Exercise directions
Copy the lines between the one holding "Viewport: 1496px width, 812px" and the one holding "Action: (x=533, y=448)", inclusive, swapping "chevron" for "arrow" and leaving everything else unchanged.

Data supplied
== == ==

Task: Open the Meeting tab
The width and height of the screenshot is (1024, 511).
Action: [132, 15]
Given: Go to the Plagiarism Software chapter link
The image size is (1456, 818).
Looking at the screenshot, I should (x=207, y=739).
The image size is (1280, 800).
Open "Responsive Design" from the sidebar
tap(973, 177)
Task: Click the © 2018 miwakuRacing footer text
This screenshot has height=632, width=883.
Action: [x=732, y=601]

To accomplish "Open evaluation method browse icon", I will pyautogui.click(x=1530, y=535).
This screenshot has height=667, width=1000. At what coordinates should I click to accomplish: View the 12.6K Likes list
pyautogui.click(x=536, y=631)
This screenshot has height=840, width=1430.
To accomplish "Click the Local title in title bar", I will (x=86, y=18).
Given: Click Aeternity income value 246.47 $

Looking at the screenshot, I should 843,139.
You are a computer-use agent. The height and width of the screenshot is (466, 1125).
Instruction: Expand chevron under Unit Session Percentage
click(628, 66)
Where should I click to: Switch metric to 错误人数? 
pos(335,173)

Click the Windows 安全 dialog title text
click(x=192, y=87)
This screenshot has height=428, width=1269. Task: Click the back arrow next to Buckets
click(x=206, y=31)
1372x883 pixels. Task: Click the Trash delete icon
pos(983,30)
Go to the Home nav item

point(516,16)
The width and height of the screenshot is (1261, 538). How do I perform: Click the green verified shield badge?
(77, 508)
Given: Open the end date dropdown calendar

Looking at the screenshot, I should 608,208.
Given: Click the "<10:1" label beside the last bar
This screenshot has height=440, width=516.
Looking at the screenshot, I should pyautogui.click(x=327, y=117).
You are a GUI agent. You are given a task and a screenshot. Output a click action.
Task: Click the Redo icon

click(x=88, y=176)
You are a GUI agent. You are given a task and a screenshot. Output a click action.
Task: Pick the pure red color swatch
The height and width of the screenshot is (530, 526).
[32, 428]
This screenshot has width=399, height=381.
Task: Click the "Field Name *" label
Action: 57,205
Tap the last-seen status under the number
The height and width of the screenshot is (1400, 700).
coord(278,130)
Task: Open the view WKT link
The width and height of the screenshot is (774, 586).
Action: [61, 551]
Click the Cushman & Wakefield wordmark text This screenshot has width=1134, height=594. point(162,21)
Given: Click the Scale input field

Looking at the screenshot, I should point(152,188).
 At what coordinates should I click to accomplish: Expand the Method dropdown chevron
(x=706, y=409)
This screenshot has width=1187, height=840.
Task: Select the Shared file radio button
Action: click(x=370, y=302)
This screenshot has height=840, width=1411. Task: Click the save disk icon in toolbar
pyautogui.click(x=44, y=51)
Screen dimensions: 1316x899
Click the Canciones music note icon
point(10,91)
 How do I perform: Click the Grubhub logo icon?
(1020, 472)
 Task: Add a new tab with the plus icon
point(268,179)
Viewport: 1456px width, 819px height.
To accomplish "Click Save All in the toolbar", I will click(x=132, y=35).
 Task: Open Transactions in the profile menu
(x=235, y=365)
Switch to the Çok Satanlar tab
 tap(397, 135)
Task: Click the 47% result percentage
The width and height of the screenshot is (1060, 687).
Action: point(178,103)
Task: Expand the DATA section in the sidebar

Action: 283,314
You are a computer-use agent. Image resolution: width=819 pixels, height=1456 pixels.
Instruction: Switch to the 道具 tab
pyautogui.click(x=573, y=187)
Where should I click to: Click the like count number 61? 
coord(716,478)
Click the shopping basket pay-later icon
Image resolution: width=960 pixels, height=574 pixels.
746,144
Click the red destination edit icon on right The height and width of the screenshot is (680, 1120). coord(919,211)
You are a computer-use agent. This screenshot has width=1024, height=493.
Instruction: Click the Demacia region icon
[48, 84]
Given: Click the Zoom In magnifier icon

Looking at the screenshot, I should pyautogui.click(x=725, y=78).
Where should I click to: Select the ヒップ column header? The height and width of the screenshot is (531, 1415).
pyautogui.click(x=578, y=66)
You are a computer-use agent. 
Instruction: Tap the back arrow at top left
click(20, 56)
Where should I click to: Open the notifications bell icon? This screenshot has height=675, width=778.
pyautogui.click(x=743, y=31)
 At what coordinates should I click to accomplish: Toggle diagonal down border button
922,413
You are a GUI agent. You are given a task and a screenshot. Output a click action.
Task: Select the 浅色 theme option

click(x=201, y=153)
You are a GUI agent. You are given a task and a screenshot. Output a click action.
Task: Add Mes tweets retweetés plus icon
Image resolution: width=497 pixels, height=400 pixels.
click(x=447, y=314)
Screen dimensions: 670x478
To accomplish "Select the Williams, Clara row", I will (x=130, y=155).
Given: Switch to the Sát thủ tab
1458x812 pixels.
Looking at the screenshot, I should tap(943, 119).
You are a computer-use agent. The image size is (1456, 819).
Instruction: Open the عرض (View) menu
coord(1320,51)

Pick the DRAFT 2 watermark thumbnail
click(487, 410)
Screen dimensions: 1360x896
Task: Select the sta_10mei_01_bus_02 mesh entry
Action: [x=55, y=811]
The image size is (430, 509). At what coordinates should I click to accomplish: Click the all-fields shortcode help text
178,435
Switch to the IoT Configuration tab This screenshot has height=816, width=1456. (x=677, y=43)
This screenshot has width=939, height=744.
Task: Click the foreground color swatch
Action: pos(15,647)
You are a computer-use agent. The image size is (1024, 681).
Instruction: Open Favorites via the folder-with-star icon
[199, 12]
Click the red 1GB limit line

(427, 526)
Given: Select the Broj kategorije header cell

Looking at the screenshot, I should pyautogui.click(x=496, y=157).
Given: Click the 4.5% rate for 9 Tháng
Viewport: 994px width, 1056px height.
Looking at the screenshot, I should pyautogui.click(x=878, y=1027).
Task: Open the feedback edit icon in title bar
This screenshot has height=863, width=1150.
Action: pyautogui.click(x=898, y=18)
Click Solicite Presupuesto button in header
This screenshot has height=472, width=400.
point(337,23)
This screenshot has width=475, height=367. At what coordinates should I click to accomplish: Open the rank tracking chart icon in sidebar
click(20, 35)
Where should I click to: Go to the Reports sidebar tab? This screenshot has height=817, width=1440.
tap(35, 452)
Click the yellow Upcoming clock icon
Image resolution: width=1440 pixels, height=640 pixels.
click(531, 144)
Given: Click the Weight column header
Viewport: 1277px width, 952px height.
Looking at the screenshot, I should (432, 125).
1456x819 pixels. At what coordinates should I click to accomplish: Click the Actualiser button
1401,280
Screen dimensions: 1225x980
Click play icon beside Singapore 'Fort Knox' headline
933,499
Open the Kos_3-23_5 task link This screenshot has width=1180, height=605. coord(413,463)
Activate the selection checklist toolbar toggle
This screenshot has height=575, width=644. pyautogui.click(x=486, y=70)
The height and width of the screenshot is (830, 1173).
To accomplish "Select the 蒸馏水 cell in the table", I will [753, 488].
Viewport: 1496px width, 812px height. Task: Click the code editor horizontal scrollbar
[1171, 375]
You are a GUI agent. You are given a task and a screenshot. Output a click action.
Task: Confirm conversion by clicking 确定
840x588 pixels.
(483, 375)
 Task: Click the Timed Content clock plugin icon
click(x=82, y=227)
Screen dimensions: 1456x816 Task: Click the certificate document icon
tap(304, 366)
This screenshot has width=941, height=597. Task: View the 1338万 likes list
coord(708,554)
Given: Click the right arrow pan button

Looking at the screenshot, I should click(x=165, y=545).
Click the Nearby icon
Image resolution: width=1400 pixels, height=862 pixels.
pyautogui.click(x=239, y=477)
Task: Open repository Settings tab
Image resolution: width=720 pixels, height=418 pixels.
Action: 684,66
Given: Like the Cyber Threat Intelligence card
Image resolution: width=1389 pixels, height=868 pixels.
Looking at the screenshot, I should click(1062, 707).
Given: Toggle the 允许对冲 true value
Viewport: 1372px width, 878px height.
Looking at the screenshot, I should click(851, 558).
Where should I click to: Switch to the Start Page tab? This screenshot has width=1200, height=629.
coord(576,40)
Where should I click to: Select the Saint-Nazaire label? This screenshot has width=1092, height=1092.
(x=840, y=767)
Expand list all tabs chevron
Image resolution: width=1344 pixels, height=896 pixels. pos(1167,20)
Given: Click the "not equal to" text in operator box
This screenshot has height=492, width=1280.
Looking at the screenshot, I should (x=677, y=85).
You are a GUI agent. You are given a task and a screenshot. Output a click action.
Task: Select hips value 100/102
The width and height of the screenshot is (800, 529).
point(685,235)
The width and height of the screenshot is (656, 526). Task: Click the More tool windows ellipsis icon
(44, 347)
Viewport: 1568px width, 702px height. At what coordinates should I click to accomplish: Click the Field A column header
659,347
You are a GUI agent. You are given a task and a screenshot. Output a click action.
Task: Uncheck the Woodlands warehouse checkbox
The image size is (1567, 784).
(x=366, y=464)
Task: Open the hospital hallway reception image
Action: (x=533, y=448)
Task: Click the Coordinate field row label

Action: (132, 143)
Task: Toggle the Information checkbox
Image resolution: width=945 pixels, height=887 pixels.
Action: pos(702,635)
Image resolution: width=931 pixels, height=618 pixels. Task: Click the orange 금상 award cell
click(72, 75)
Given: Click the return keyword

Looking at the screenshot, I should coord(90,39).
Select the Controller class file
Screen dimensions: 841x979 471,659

== == ==

Result
Viewport: 1496px width, 812px height. Task: Click the code editor horizontal scrollbar
[1171, 375]
You are a GUI agent. You are given a task and a screenshot. Output a click action.
Task: Confirm conversion by clicking 确定
840x588 pixels.
(483, 375)
 Task: Click the Timed Content clock plugin icon
click(x=82, y=227)
Screen dimensions: 1456x816 Task: Click the certificate document icon
tap(304, 366)
This screenshot has width=941, height=597. Task: View the 1338万 likes list
coord(708,554)
Given: Click the right arrow pan button

Looking at the screenshot, I should click(x=165, y=545).
Click the Nearby icon
Image resolution: width=1400 pixels, height=862 pixels.
pyautogui.click(x=239, y=477)
Task: Open repository Settings tab
Image resolution: width=720 pixels, height=418 pixels.
Action: 684,66
Given: Like the Cyber Threat Intelligence card
Image resolution: width=1389 pixels, height=868 pixels.
Looking at the screenshot, I should click(1062, 707).
Given: Toggle the 允许对冲 true value
Viewport: 1372px width, 878px height.
Looking at the screenshot, I should click(851, 558).
Where should I click to: Switch to the Start Page tab? This screenshot has width=1200, height=629.
coord(576,40)
Where should I click to: Select the Saint-Nazaire label? This screenshot has width=1092, height=1092.
(x=840, y=767)
Expand list all tabs arrow
Image resolution: width=1344 pixels, height=896 pixels. pos(1167,20)
Given: Click the "not equal to" text in operator box
This screenshot has height=492, width=1280.
Looking at the screenshot, I should (x=677, y=85).
You are a GUI agent. You are given a task and a screenshot. Output a click action.
Task: Select hips value 100/102
The width and height of the screenshot is (800, 529).
point(685,235)
The width and height of the screenshot is (656, 526). Task: Click the More tool windows ellipsis icon
(44, 347)
Viewport: 1568px width, 702px height. At what coordinates should I click to accomplish: Click the Field A column header
659,347
You are a GUI agent. You are given a task and a screenshot. Output a click action.
Task: Uncheck the Woodlands warehouse checkbox
The image size is (1567, 784).
(x=366, y=464)
Task: Open the hospital hallway reception image
Action: (x=533, y=448)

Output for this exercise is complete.